BEGIN Dataset content

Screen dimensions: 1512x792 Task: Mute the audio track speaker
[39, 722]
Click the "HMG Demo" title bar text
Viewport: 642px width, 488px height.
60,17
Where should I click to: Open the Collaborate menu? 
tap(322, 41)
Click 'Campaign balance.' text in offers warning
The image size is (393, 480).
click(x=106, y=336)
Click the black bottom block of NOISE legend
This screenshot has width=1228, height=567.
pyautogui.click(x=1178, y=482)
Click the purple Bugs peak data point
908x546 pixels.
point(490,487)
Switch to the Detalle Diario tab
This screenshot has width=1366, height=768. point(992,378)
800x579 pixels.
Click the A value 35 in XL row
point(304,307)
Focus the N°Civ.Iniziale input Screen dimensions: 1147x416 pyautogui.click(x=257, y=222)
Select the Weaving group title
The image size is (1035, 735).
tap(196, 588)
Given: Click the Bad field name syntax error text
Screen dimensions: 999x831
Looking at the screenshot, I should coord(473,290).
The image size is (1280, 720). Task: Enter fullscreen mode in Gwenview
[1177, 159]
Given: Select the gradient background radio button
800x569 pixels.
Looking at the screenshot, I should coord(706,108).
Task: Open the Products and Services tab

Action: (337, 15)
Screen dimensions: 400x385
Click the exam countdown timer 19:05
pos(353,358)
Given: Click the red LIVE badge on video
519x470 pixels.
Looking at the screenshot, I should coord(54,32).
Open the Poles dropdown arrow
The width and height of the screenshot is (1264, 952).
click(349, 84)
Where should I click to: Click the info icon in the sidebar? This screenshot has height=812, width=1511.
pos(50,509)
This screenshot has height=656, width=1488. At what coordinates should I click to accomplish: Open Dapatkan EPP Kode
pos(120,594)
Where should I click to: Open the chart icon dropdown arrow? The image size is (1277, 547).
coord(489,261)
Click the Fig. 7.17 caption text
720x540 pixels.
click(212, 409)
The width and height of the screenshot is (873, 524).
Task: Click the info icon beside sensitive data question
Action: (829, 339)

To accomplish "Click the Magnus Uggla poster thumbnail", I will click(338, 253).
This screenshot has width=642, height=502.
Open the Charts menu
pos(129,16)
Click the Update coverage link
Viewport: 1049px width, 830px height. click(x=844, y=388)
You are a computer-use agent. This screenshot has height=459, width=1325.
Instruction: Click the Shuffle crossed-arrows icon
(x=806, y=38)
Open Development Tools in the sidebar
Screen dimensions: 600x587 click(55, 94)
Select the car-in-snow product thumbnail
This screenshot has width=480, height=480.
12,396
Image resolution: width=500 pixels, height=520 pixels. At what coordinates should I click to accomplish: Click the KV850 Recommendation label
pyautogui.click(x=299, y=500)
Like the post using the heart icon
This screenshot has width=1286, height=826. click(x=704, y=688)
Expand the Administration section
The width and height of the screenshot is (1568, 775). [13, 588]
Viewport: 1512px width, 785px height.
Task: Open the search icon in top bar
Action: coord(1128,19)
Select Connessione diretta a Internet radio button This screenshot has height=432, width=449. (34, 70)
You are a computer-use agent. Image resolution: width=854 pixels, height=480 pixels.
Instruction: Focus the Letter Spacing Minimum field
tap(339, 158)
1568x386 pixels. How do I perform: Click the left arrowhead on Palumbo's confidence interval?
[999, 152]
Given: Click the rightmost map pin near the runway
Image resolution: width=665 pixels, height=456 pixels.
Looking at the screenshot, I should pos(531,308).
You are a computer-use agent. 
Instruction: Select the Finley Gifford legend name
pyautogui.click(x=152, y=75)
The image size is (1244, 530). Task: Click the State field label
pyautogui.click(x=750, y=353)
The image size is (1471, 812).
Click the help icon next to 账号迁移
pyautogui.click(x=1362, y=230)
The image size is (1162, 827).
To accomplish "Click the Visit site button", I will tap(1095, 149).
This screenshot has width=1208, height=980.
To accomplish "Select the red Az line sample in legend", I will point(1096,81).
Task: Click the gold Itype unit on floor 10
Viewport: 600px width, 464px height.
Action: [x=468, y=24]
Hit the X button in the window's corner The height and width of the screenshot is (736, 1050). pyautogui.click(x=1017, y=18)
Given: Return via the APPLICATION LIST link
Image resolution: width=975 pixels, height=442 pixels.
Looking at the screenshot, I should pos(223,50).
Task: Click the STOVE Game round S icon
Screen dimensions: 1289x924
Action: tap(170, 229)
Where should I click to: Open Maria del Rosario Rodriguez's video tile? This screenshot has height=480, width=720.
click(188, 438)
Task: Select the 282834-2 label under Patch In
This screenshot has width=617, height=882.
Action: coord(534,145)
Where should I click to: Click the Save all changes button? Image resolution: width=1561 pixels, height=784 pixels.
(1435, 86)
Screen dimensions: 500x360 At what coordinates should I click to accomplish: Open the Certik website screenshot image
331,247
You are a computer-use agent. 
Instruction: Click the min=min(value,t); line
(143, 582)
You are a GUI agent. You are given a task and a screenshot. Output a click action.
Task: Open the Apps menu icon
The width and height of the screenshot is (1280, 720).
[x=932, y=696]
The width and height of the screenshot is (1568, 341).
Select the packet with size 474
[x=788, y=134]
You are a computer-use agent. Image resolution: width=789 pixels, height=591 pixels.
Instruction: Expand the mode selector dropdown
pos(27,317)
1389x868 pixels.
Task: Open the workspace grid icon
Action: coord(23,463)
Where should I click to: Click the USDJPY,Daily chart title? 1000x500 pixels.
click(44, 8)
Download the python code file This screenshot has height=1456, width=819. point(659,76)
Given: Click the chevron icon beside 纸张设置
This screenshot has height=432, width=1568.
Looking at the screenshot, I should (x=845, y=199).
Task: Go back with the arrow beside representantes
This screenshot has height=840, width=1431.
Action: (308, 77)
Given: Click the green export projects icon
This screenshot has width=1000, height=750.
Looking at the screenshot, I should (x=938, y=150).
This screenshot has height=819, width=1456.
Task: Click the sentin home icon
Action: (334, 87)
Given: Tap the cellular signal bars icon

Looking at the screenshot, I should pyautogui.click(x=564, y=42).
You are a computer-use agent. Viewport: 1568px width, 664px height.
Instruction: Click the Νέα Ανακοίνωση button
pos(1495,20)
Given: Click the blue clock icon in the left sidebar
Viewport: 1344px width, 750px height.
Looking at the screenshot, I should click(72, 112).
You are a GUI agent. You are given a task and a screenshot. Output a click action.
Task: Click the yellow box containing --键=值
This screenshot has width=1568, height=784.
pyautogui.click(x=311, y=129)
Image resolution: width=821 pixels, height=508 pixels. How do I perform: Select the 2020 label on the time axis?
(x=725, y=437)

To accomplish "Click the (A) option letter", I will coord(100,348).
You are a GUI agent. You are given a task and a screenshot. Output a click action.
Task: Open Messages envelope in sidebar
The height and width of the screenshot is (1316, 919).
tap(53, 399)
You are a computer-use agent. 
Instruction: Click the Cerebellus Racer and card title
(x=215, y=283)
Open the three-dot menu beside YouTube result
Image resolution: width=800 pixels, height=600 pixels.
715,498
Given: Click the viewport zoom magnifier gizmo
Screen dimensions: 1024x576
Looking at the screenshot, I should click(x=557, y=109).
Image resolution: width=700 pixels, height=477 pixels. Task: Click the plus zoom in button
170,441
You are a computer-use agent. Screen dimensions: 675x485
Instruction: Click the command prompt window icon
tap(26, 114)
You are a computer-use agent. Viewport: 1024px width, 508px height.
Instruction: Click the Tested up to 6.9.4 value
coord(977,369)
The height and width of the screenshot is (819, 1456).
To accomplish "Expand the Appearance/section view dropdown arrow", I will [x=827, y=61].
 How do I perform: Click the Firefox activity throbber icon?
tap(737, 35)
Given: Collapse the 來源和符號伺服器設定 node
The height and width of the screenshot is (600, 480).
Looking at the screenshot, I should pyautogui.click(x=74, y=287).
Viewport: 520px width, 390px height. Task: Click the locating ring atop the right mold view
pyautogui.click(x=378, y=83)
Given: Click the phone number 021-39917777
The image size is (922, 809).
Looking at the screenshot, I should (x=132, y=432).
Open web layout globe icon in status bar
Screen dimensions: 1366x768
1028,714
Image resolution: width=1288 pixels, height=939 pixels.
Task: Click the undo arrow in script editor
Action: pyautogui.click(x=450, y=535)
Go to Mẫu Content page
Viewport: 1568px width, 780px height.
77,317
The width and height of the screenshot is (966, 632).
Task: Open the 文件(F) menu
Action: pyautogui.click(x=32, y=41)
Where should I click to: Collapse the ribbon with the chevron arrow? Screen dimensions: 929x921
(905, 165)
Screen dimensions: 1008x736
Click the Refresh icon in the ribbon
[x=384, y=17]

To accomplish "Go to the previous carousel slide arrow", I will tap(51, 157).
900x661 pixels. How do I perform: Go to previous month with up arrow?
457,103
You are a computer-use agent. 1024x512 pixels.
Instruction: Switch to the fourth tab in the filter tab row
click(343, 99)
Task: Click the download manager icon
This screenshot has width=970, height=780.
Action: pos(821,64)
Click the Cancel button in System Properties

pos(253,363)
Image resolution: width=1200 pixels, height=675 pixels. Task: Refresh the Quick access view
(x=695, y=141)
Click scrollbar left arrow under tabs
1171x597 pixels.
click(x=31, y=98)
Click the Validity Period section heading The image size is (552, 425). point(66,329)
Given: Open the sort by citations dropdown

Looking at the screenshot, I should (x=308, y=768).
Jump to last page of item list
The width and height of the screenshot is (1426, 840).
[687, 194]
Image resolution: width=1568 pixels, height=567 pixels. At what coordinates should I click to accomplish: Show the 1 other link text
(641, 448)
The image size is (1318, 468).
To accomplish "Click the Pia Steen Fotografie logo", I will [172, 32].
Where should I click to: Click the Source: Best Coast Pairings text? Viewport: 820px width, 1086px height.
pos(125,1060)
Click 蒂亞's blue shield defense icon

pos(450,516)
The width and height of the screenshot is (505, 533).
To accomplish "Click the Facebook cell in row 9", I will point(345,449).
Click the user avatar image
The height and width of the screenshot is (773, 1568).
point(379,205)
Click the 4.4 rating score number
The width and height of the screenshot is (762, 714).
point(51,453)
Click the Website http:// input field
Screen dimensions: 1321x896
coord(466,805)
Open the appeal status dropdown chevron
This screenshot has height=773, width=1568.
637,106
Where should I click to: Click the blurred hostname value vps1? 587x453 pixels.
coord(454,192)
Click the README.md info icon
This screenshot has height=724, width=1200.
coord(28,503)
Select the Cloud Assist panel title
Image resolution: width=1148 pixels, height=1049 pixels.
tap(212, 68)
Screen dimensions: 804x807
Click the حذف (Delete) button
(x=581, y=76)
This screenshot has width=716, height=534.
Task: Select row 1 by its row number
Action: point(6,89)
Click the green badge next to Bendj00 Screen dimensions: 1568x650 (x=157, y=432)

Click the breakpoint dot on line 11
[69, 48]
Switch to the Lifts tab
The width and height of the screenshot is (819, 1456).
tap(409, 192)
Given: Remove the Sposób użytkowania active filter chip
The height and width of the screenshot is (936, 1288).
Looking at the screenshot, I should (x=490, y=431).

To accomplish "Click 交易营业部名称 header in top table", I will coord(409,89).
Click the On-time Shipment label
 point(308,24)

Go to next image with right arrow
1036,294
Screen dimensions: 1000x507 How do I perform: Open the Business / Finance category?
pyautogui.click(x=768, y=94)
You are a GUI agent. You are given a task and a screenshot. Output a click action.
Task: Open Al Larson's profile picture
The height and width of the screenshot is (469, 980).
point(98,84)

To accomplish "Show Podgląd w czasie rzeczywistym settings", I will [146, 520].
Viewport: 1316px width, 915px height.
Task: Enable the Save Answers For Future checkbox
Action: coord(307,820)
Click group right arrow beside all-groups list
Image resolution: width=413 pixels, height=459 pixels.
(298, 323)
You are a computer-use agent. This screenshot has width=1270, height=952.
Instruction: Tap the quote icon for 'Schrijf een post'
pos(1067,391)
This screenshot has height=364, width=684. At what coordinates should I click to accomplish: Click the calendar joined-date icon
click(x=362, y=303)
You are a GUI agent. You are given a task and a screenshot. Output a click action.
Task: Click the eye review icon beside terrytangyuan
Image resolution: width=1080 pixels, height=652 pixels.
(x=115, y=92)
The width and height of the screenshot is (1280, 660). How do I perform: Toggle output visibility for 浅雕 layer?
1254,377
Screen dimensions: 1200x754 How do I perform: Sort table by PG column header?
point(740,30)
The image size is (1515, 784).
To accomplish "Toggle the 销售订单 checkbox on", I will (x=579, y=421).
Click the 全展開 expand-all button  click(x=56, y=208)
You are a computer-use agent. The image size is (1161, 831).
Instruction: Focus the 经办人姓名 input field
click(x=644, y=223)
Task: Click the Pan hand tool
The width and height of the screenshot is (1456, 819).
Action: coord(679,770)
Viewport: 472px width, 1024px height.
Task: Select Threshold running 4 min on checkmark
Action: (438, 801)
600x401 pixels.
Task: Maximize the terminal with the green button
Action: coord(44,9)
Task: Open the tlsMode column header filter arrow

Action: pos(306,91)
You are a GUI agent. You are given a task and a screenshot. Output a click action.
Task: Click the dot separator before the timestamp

END Dataset content

**Exercise task**:
Set down verbatim the lines of the material above, everything from the line containing "Given: Open the sort by citations dropdown" down to the line containing "pos(450,516)", both included.

**Final result**:
Given: Open the sort by citations dropdown

Looking at the screenshot, I should (x=308, y=768).
Jump to last page of item list
The width and height of the screenshot is (1426, 840).
[687, 194]
Image resolution: width=1568 pixels, height=567 pixels. At what coordinates should I click to accomplish: Show the 1 other link text
(641, 448)
The image size is (1318, 468).
To accomplish "Click the Pia Steen Fotografie logo", I will [172, 32].
Where should I click to: Click the Source: Best Coast Pairings text? Viewport: 820px width, 1086px height.
pos(125,1060)
Click 蒂亞's blue shield defense icon

pos(450,516)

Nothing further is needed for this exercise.